The Beatrice Carnegie Building, a shining example of neo-classical architecture situated right in the middle of town is starting to show its age--again.

Built in 1903 and opened as a library in 1904, the Carnegie Building was funded in part by a $20,000 grant from Andrew Carnegie, the Scottish industrialist and philanthropist. Its intricate terra-cotta decoration was created by a Chicago firm that boasted the building’s beauty in its advertisements.

In 2012, an extensive renovation, costing nearly $1 million was completed, allowing for the Beatrice Area Chamber of Commerce and NGage to take up residency.

But recently, the plaster walls have started puckering, and a plaster ring around the ceiling of the conference room has started cracking and leaning precariously downward.

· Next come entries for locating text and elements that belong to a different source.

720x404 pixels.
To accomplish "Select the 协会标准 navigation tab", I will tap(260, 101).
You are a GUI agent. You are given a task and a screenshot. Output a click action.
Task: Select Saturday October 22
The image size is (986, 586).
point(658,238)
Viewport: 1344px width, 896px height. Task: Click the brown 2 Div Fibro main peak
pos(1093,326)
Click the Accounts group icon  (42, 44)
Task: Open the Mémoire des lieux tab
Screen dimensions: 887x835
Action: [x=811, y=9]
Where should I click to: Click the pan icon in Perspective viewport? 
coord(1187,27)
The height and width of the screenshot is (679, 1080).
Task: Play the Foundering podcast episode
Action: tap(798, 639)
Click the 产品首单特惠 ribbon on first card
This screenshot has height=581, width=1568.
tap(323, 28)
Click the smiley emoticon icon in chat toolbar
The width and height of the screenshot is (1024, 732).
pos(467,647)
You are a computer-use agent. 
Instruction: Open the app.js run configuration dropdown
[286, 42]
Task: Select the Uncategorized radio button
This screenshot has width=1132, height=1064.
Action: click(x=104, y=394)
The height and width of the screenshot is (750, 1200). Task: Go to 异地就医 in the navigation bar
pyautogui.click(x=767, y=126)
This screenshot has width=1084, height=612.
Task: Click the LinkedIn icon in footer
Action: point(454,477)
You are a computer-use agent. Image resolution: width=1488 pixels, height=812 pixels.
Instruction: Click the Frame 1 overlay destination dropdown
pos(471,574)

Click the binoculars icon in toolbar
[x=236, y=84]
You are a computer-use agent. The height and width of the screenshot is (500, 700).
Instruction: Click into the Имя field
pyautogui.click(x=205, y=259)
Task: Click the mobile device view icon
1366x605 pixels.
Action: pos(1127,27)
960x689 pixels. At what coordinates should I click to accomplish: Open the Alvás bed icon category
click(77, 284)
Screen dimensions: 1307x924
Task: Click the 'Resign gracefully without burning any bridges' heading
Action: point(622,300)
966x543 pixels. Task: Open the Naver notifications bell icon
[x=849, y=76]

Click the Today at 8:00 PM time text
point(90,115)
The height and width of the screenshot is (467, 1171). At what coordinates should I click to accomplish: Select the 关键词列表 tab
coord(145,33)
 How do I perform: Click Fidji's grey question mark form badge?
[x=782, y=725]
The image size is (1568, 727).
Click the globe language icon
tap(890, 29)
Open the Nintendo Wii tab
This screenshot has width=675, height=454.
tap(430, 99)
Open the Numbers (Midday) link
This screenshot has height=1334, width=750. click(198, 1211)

Directly above the bronze wall plaque featuring Andrew Carnegie, some cracking has pushed out the plaster wall several inches. And, on the ceiling above it, the plaster is starting to crack near the heat vent.

Though no one is exactly sure what is causing the damage, it’s probably not going to be a simple fix, City Administrator Tobias Tempelmeyer told the Beatrice City Council on Monday.

The council will be having a company come in to take a look at the damage in coming days, he said, in order to determine whether it’s a problem with the building settling, water from the roof or even old and new rafters.

Another obstacle is that the Carnegie Building is on the National Register of Historic Places, meaning any repairs would have to be approved by the state.

“We have to do all of this through the State Historical Preservation Office,” Tempelmeyer said. “So, we have to get their approval before we remove the plaster. We have to know how to make the changes and corrections that need to be made.”

There will also be a company coming in to look at the roof, Tempelmeyer said, and Michael Fakler of Fakler Architects in Beatrice will be lending a hand as well.

There are some grant opportunities that might be available, Tempelmeyer said, but they’ll have wait until after the city finds out what the issue is and determines how to fix it.

“Everybody's taking some time out to help us try to figure out what's going on with the building,” he said. “But we will probably need to make some significant repairs to that building here, probably sooner rather than later.”